» TASK OBJECTIVE: Would you copy out, exactly as written, each line from the one containing "Click the scrollbar up arrow" to the end of the records below?

» Dataset entries:

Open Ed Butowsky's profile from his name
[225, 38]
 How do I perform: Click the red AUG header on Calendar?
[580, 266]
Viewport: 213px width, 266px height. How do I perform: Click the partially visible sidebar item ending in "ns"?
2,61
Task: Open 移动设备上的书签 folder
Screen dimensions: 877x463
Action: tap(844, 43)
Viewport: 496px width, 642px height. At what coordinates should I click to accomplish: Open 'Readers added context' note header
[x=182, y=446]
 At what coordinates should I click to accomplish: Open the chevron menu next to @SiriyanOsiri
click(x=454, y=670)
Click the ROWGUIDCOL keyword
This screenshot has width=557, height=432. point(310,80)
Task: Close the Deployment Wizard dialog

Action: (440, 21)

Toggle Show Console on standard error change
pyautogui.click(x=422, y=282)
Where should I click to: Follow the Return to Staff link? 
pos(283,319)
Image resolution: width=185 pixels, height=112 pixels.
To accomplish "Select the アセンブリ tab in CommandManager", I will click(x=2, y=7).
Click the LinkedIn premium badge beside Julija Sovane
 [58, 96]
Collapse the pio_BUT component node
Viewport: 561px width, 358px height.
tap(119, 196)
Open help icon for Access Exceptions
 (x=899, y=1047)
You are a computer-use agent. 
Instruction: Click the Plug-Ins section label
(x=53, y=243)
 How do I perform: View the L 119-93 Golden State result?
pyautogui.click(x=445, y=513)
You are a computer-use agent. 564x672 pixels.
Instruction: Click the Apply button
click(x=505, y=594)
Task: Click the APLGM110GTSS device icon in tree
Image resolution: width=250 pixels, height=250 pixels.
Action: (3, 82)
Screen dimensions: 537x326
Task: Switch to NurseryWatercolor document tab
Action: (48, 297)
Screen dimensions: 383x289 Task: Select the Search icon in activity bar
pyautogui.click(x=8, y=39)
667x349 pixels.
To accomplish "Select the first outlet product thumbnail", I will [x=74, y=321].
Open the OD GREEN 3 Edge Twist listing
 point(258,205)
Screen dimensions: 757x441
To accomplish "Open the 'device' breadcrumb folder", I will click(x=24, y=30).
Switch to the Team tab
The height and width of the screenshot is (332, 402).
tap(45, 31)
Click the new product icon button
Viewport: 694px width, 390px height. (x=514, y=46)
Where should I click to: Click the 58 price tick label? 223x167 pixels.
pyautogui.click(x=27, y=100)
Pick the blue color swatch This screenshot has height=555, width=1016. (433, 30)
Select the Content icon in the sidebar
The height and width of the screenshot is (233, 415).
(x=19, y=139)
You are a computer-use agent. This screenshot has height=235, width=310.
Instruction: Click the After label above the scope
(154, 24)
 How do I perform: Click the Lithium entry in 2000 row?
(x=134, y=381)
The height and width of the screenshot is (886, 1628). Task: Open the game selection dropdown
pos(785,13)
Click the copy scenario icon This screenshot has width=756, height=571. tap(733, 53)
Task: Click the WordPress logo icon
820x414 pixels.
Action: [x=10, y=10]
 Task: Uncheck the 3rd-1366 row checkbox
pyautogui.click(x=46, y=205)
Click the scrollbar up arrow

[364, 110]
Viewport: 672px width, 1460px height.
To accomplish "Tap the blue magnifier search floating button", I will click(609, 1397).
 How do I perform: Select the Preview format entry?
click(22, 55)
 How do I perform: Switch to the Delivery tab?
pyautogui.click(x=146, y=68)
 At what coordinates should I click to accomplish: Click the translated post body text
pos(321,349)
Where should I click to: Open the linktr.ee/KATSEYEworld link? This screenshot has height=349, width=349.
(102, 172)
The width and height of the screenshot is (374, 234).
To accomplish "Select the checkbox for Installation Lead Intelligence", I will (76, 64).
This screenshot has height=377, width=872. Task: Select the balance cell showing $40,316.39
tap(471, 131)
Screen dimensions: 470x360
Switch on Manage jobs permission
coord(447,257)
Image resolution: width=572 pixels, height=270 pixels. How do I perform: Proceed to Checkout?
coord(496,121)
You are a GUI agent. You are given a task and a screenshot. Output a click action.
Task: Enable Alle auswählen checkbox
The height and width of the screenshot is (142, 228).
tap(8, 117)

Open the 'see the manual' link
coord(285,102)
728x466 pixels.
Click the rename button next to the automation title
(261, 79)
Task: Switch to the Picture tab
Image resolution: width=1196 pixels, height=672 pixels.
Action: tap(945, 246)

» RESPONSE AREA:
Click the scrollbar up arrow

[364, 110]
Viewport: 672px width, 1460px height.
To accomplish "Tap the blue magnifier search floating button", I will click(609, 1397).
 How do I perform: Select the Preview format entry?
click(22, 55)
 How do I perform: Switch to the Delivery tab?
pyautogui.click(x=146, y=68)
 At what coordinates should I click to accomplish: Click the translated post body text
pos(321,349)
Where should I click to: Open the linktr.ee/KATSEYEworld link? This screenshot has height=349, width=349.
(102, 172)
The width and height of the screenshot is (374, 234).
To accomplish "Select the checkbox for Installation Lead Intelligence", I will (76, 64).
This screenshot has height=377, width=872. Task: Select the balance cell showing $40,316.39
tap(471, 131)
Screen dimensions: 470x360
Switch on Manage jobs permission
coord(447,257)
Image resolution: width=572 pixels, height=270 pixels. How do I perform: Proceed to Checkout?
coord(496,121)
You are a GUI agent. You are given a task and a screenshot. Output a click action.
Task: Enable Alle auswählen checkbox
The height and width of the screenshot is (142, 228).
tap(8, 117)

Open the 'see the manual' link
coord(285,102)
728x466 pixels.
Click the rename button next to the automation title
(261, 79)
Task: Switch to the Picture tab
Image resolution: width=1196 pixels, height=672 pixels.
Action: tap(945, 246)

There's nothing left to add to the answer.